Brazil. Thousands of fires are currently burning in the Amazon rainforest in South America, and particularly in Brazil. The region is hit with the highest amount of fires since 2010 and an increase of fires by 76 to 84% compared to the same period in 2018 has been reported. Most fires are believed to have been caused by deforestation practices – which are encourged by President Bolzonaro who sought to play down the severity of the situation – used to make land usable for farming. The burning of the ‘lungs of the planet’ releases large amount of carbon monoxide and dioxide and pose a risk for the rainforest’s biodiversity and people’s health.
Great Britain. With the date for Great Britain leaving the EU on October 31 approaching, agreements on main issues still have not been found. Regarding the controversial question of the Irish backstop, the EU just rejected a request of the UK to not include it in the deal. The UK Brexit secretary says the UK cannot meet the Brexit ultimatum and would need another year to find an alternative policy for the border question. While Prime Minister Boris Johnson seeks to leave the EU in October, in the worst case without a deal, other UK politicians argue for postponing the Brexit deadline again or having a second referendum. In the meantime the EU wants this debate to be over, and former president of the European Commission, Jean-Claude Juncker, insists that a deal before the deadline is still possible.
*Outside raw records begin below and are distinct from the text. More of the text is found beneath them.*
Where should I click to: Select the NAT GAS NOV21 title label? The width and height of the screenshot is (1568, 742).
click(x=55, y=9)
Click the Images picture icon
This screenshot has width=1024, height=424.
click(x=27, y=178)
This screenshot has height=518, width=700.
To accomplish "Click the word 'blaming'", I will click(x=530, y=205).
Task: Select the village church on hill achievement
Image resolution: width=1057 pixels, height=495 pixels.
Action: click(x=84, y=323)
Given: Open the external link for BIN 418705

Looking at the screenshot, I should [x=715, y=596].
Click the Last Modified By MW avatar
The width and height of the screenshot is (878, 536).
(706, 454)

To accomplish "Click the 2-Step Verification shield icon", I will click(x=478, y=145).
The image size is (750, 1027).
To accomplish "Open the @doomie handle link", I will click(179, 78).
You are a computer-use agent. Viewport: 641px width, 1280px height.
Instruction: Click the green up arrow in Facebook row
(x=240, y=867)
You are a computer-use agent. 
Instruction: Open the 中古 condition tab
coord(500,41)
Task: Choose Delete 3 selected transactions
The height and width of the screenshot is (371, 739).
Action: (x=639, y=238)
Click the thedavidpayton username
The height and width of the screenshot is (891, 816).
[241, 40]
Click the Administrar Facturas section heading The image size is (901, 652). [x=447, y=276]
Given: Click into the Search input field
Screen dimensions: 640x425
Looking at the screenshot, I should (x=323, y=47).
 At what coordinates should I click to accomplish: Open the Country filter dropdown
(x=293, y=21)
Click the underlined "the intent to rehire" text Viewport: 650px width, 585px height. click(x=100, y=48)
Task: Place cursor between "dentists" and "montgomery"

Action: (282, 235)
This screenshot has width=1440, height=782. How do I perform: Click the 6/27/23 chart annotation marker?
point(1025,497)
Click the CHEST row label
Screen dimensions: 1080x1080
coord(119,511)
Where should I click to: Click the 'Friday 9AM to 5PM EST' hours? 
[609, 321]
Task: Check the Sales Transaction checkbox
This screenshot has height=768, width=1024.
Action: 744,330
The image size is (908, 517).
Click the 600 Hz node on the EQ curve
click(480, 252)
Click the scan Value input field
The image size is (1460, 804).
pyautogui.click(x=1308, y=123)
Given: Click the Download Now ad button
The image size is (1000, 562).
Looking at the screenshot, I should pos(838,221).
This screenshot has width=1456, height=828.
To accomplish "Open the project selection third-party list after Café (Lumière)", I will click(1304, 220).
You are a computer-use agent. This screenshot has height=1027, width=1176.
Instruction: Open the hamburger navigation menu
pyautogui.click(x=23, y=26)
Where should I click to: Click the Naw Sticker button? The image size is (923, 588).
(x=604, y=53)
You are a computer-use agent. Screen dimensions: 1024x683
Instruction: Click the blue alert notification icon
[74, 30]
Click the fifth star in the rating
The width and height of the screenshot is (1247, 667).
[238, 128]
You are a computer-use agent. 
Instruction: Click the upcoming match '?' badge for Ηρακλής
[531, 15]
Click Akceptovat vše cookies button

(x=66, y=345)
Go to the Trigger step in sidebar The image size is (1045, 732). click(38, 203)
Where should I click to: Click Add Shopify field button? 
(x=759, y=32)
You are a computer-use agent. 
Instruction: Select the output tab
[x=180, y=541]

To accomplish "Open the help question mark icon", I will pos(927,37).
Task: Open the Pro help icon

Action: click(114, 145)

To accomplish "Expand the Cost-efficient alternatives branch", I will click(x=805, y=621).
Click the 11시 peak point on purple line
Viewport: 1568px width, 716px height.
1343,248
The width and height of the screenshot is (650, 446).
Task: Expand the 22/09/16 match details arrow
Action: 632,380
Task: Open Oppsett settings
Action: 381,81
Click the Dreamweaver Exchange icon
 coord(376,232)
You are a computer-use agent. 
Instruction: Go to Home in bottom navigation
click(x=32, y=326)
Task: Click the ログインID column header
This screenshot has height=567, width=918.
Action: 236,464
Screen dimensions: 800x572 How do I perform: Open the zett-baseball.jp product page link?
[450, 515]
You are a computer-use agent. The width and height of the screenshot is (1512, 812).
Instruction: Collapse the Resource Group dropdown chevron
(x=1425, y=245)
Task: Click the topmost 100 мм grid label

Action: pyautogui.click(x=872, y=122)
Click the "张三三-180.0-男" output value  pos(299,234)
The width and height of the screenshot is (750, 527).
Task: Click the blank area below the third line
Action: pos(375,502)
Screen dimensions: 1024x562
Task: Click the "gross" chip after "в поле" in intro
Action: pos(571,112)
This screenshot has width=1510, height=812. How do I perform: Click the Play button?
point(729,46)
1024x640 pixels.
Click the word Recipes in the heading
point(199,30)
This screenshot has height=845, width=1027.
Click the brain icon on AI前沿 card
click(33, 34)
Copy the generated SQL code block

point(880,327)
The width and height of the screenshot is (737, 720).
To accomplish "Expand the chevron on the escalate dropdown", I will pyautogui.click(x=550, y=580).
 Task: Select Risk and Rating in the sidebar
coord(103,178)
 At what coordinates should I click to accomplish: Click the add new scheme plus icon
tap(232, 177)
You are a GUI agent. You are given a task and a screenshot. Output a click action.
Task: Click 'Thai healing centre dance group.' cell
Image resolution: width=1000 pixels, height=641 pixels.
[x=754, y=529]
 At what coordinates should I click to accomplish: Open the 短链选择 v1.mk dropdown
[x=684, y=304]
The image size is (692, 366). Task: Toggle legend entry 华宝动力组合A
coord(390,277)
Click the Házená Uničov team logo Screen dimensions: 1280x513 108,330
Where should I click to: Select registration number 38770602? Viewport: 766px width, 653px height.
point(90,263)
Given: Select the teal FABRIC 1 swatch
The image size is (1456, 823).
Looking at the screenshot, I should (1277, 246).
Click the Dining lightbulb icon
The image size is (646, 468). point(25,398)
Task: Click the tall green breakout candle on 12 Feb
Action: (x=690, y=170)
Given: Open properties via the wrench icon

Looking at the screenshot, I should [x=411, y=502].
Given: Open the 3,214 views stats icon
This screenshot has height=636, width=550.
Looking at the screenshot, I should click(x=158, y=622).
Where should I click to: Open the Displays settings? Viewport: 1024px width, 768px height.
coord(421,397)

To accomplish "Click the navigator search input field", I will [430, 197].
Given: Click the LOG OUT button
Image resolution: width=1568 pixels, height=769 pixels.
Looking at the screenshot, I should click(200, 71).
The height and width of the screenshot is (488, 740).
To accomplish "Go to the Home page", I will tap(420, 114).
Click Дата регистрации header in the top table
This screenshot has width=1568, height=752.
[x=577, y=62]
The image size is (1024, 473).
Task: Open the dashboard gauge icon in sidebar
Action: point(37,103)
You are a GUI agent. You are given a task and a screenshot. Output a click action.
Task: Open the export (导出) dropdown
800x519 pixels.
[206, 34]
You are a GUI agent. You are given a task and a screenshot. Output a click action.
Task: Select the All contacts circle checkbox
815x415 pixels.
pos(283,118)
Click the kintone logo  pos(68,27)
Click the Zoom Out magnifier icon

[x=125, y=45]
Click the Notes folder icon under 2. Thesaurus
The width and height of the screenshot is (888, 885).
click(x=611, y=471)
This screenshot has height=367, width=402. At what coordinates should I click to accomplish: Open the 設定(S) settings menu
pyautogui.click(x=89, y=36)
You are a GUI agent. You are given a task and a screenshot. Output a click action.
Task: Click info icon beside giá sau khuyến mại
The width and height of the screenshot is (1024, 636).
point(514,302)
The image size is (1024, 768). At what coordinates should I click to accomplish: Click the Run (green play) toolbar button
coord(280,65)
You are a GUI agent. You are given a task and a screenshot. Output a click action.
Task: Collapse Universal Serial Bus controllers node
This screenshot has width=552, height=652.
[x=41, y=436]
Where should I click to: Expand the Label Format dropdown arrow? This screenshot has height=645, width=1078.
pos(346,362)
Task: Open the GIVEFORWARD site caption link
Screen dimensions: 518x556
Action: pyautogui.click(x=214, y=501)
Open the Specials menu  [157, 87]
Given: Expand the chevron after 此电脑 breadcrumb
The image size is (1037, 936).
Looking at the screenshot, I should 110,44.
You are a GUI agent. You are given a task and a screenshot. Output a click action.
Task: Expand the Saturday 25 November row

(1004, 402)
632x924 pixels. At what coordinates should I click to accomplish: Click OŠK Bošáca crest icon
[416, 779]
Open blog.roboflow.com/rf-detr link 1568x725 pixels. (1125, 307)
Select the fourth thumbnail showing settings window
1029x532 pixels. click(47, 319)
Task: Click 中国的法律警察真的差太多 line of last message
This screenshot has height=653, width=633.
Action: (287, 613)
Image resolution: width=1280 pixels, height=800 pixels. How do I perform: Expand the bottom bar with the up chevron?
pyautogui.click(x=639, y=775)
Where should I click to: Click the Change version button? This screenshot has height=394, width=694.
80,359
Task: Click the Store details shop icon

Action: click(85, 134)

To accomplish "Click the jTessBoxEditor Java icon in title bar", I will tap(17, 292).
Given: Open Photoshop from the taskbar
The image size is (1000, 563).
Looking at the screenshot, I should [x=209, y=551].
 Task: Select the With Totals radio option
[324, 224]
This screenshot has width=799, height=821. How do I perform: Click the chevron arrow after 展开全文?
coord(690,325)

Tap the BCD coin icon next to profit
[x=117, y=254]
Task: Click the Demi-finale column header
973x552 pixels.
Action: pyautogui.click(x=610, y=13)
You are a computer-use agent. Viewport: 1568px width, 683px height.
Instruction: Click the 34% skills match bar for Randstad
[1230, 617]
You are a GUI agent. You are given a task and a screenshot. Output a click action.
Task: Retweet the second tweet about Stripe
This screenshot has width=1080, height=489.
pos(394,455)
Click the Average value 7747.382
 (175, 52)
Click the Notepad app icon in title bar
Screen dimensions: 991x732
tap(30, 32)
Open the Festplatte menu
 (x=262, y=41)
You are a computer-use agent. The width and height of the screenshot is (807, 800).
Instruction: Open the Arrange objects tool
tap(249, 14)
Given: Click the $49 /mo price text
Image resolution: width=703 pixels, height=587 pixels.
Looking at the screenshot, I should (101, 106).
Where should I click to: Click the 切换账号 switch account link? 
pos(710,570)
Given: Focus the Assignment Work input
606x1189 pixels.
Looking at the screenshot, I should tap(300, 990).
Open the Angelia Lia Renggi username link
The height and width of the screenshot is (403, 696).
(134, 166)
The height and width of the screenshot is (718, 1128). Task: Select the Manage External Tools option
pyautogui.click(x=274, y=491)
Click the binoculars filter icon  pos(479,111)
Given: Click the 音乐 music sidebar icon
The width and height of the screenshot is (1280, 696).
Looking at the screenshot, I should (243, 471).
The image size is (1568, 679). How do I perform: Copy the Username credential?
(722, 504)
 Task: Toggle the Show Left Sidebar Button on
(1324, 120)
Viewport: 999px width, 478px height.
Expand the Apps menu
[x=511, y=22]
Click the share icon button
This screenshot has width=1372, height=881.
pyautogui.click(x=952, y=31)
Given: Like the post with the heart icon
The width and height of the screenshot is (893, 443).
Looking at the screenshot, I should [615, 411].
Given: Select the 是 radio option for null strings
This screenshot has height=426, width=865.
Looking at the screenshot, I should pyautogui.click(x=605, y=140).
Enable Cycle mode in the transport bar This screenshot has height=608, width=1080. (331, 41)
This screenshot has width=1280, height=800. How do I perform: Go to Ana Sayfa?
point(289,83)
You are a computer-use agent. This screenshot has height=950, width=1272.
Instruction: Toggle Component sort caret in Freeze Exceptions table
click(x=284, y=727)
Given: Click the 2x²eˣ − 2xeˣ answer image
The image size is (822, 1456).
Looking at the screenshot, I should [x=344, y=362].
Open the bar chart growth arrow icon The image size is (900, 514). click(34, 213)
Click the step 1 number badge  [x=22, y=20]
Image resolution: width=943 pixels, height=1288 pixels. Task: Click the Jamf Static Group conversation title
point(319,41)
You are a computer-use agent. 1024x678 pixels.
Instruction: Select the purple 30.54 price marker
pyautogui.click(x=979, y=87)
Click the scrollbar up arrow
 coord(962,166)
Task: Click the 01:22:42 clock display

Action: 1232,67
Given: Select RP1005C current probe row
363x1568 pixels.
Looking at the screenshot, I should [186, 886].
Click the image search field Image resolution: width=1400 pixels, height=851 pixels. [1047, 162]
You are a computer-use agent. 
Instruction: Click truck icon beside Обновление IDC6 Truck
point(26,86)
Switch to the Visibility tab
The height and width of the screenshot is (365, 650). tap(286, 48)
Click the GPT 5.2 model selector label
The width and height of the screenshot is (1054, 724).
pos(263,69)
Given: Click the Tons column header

Yemen. A United Nations (UN) report has been issued stating that the UK, the US and France may be complicit in war crimes in Yemen. Since 2014, there is an ongoing civil war which also involves Yemen’s two neighbouring states Iran, backing the Houthi rebels, and Saudi Arabia which is leading a US supported coalition of Gulf states supporting the Yemeni government. An estimated number of 91,600 people have been killed since 2015. The UN now found that Western powers, notably the UK, the US and France, may share the responsibility for war crimes committed in the context of the conflict due to selling arms and providing intelligence and logistics support to the Saudi-led coalition which starves civilians as a tactic. An independent panel sent a secret list to UN human rights chief Michelle Bachelet compiling 160 names of ‘main actors’ on all sides of the civil war.
Crimea. Five years after the Russian annexation of the Crimea peninsula, the conflict between the two countries still has not been resolved. Since Ukraines new president Zelensky was elected in April, he announced that ending the conflict would be one of his top priorities. To ease some of the tensions, Russia and Ukraine have recently negotiated and executed an exchange of prisoners. Earlier this year, Russian state-run surveys have shown that the number of Russians seeing the annexation as beneficial is dropping. Since they experience the consequences of economic sanctions that followed the annexation many feel a loss in quality of life.
Venezuela. Against the backdrop of the Venezuelan crisis, Ecuador is currently reevaluating handing out visas to Venezuelan migrants who are heading towards other Latin countries. This so called “humanitarian corridor” is hoped to unburden the overall refugee situation. What’s more, John Bolton, the diplomat and architecture behind the US and international sanctions policies has left office. Today, many Venezuelan experts predict that this shift will change US foreign policies and that of the international community. Changes may also come from within the country, where the interim president Guaidó is calling upon his supporters to for one and all oust Maduro.